Prevention is far cheaper than litigation. A few practical steps go a long way toward making sure no one accumulates the 20 years of adverse use Maine requires.

  • Get a survey: Know your exact boundaries. Many adverse possession disputes begin with honest confusion about where property lines fall. A professional boundary survey typically costs between $800 and $5,500 depending on parcel size and terrain, but it removes ambiguity.
  • Inspect regularly: Walk your property at least annually, especially remote or wooded parcels. Look for new structures, cleared areas, fences, or signs of regular use by someone else.
  • Document permission: If you allow a neighbor to use part of your land, put it in writing and specify that it’s revocable. This one step destroys any future adverse possession claim.
  • Act on encroachments immediately: The longer an encroachment goes unchallenged, the harder it becomes to fight. Send a written notice, request removal, or consult an attorney. Time works against you.
  • Consider a boundary line agreement: If you and a neighbor disagree about where the line falls, a written boundary line agreement signed by both parties and recorded with the county registry of deeds can settle the question permanently and bind future owners.

Owners of wild or rural land face a higher risk simply because regular monitoring is harder.
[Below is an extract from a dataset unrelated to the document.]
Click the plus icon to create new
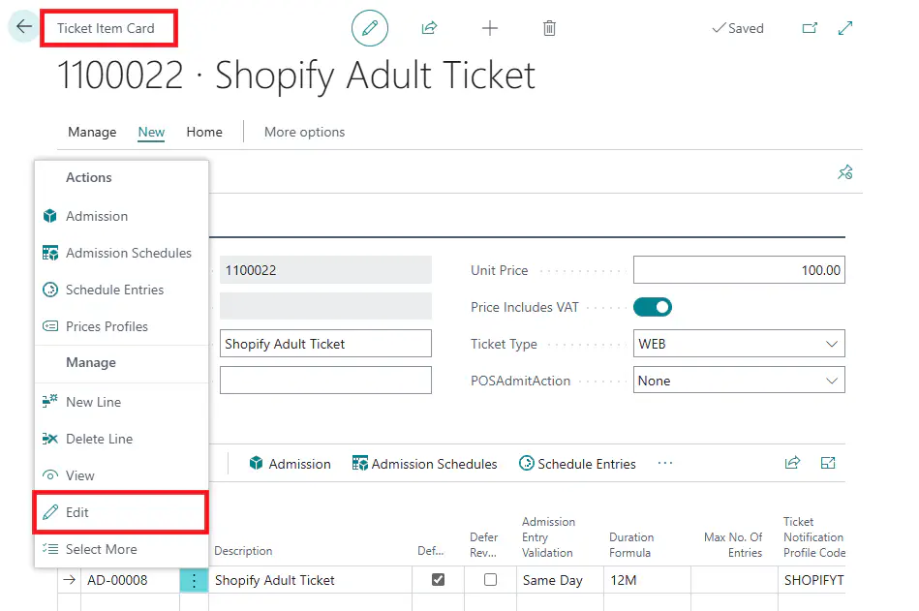919x611 pixels. [490, 28]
The shortened four-year quiet title period under Section 6658 means someone managing timberland or undeveloped acreage in Maine has an even narrower window to catch and challenge unauthorized use.5Maine State Legislature. Maine Code 14 6658 – Action by Owners of Wild Land

Formalizing Ownership Through a Quiet Title Action

Meeting all nine elements of adverse possession doesn’t automatically put your name on the deed. To convert an adverse possession claim into recognized legal title, you need to file a quiet title action in Maine Superior Court. This is a lawsuit asking a judge to examine the evidence and issue an order declaring you the rightful owner.
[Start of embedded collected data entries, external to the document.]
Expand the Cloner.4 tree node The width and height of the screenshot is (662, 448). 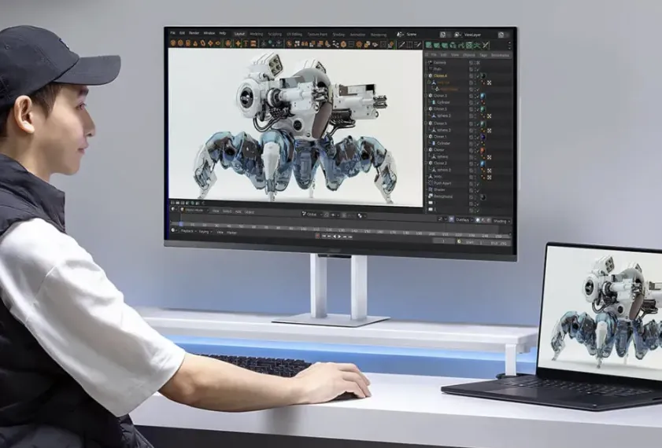point(426,75)
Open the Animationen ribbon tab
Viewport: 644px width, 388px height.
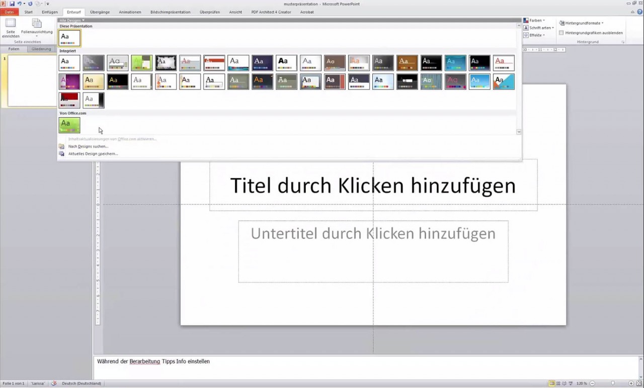130,12
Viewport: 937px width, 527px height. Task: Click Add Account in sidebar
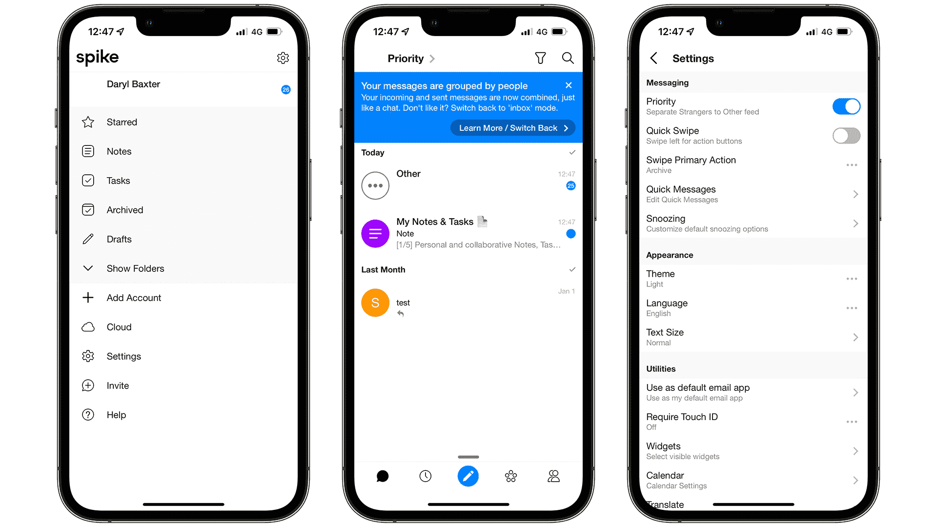(x=133, y=297)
Maine’s quiet title procedures are governed by Title 14, Chapter 723. The process begins with filing a complaint that identifies the property, describes your claim, and names anyone with a competing interest as a defendant. If the current title holder contests the action, the case proceeds through standard litigation, which can take several months to well over a year. If both parties agree on the facts, as sometimes happens with long-standing boundary disputes, they may be able to submit a stipulated order that resolves the matter more quickly.

Court filing fees, attorney costs, and survey expenses add up. Filing fees for civil actions in Maine generally run a few hundred dollars, and attorney fees for a contested quiet title action can be substantial depending on the complexity of the dispute and whether it goes to trial. A professional survey is almost always necessary to establish the exact boundaries of the claimed parcel. These costs are worth understanding upfront, because adverse possession is not a shortcut to free land. It’s a legal doctrine with real litigation attached.

Government-Owned Land

One limitation worth noting: adverse possession generally cannot be used to claim land owned by federal, state, or municipal governments. Government entities are typically immune from adverse possession claims under the longstanding legal principle that statutes of limitations do not run against the sovereign. If the parcel you’ve been using turns out to be state forest land, town-owned property, or federal land, adverse possession is almost certainly unavailable regardless of how long you’ve occupied it or how well you’ve met every other element.